Wisconsin Supreme Court Candidate Once Wrote of Her Disdain for Gay “Degenerates” Who Died of AIDS March 8, 2016

Wisconsin Supreme Court Candidate Once Wrote of Her Disdain for Gay “Degenerates” Who Died of AIDS

Last year, Wisconsin Governor Scott Walker appointed Rebecca Bradley to temporarily fill a Supreme Court role vacated by deceased Justice N. Patrick Crooks; she is currently running for the full ten-year appointment.


Liberal group One Wisconsin Now has unearthed some writings from Bradley’s college days that reveal, frankly, her mortifying views on gay people and HIV patients.

The three student newspaper columns that OWN released included comments like the following:

■ “Perhaps AIDS Awareness should seek to educate us with their misdirected compassion for the degenerates who basically commit suicide through their behavior.”

■ “But the homosexuals and drug addicts who do essentially kill themselves and others through their own behavior deservedly receive none of my sympathy.

■ “We’ve just had an election (in 1992) which proves the majority of voters are either totally stupid or entirely evil.”

■ “This brings me to my next point — why is a student government on a Catholic campus attempting to bring legitimacy to an abnormal sexual preference?

■ “Heterosexual sex is very healthy in a loving martial relationship. Homosexual sex, however, kills.

■ “I will certainly characterize whomever transferred their infected blood a homosexual or drug-addicted degenerate and a murderer.”
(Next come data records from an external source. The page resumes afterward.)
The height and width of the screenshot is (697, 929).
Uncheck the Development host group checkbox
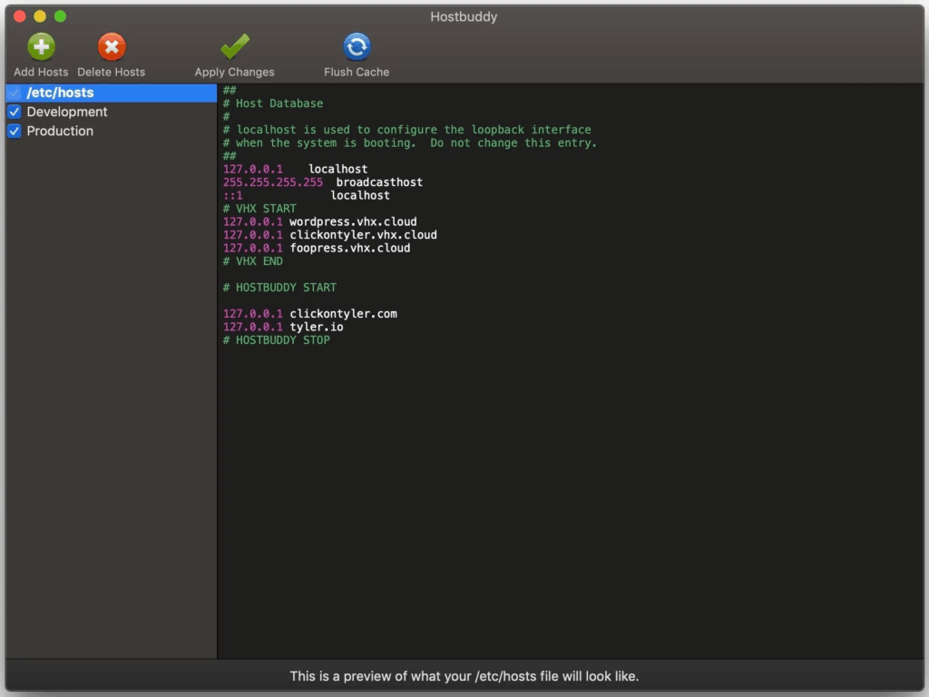(x=15, y=112)
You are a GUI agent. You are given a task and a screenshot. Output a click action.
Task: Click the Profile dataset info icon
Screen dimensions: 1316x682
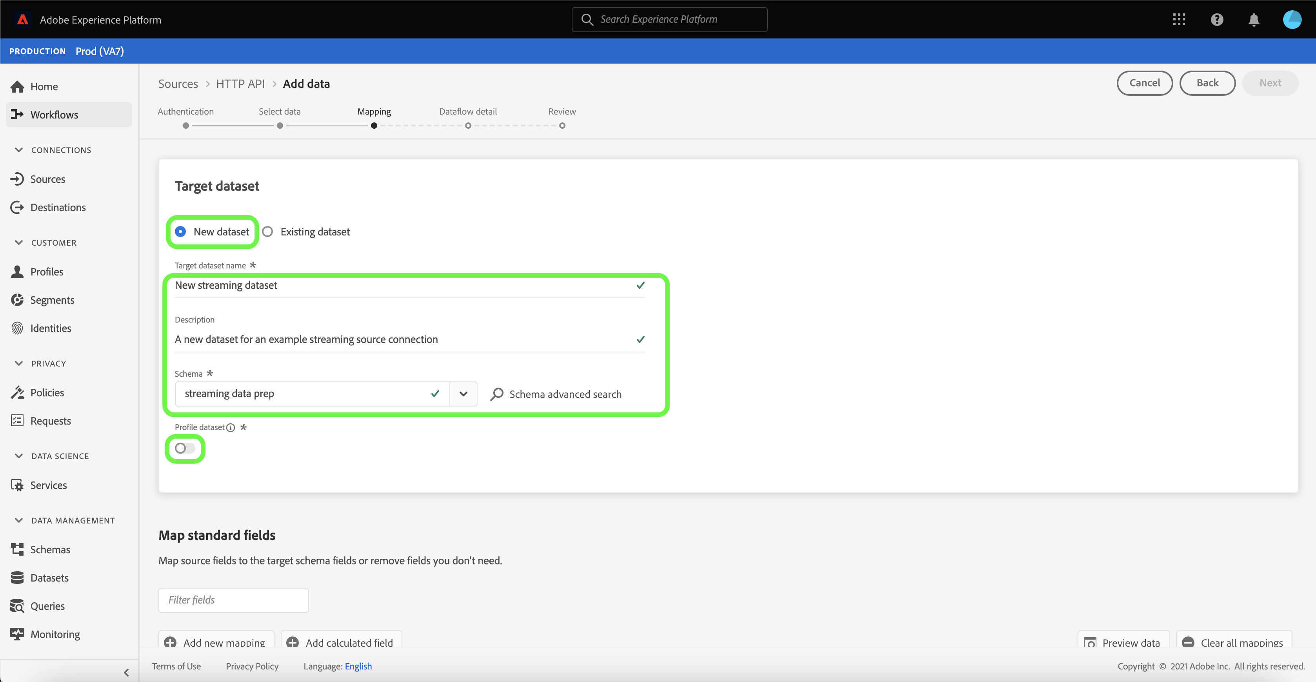231,427
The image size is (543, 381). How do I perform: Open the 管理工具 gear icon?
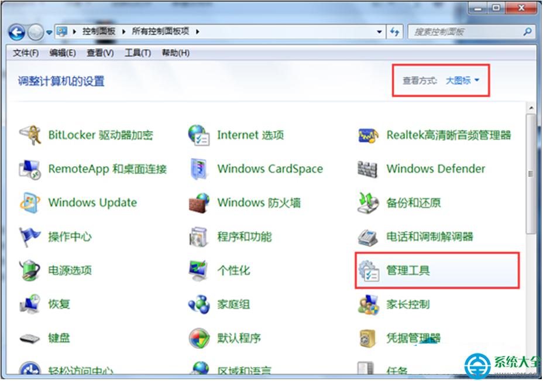369,270
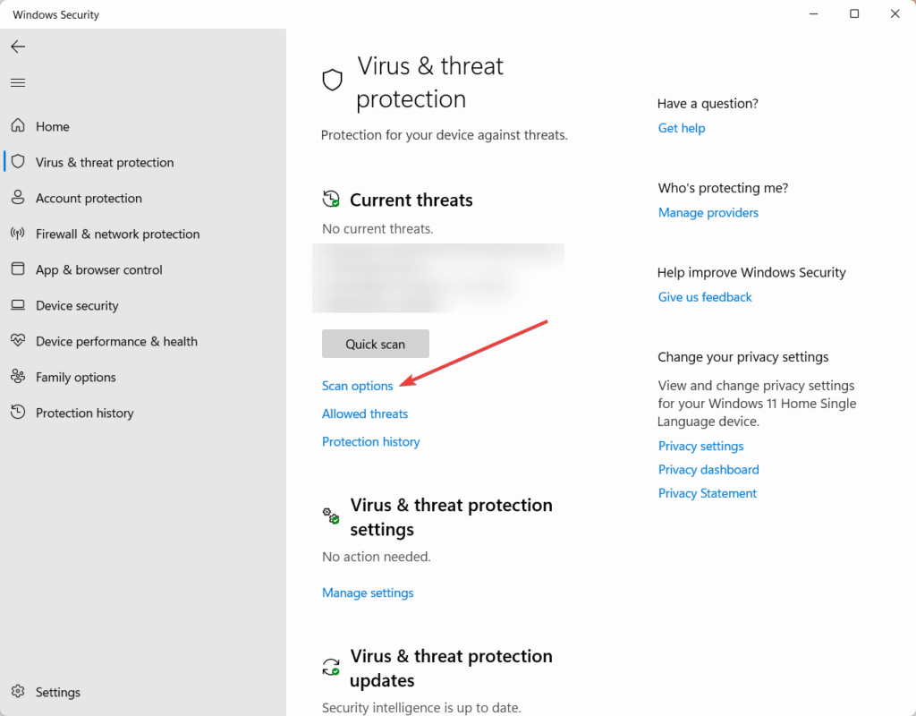Click the App & browser control icon
Image resolution: width=916 pixels, height=716 pixels.
[x=18, y=269]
She also referred to gay people as “queers” while mocking efforts to assist AIDS patients:

“One will be better off contracting AIDS than developing cancer, because those afflicted with the politically-correct disease will be getting all of the funding,” Bradley wrote in the November column about Clinton’s election. “How sad that the lives of degenerate drug addicts and queers are valued more than the innocent victims of more prevalent ailments.”

When the comments came to light, Bradley responded by disavowing who she was all those years ago:

“I was writing as a very young student, upset about the outcome of that presidential election and I am frankly embarrassed at the content and tone of what I wrote those many years ago,” Bradley said in a statement. “To those offended by comments I made as a young college student, I apologize, and assure you that those comments are not reflective of my worldview. These comments have nothing to do with who I am as a person or a jurist, and they have nothing to do with the issues facing the voters of this state.”

This is a disingenuous response.

Our state’s elected “representatives” — I live there, too — introduced a bathroom bill targeting transgender students just late last year. Our governor fought to ban marriage equality before the SCOTUS ruling. It’s legal here to discriminate in employment decisions based on someone’s gender identity.

LGBT rights and equality are most certainly issues facing Wisconsinites — not least of all because our conservative governor and legislature seem intent on chipping away at them piece by piece. So, yes, these comments absolutely pertain to relevant issues of the day.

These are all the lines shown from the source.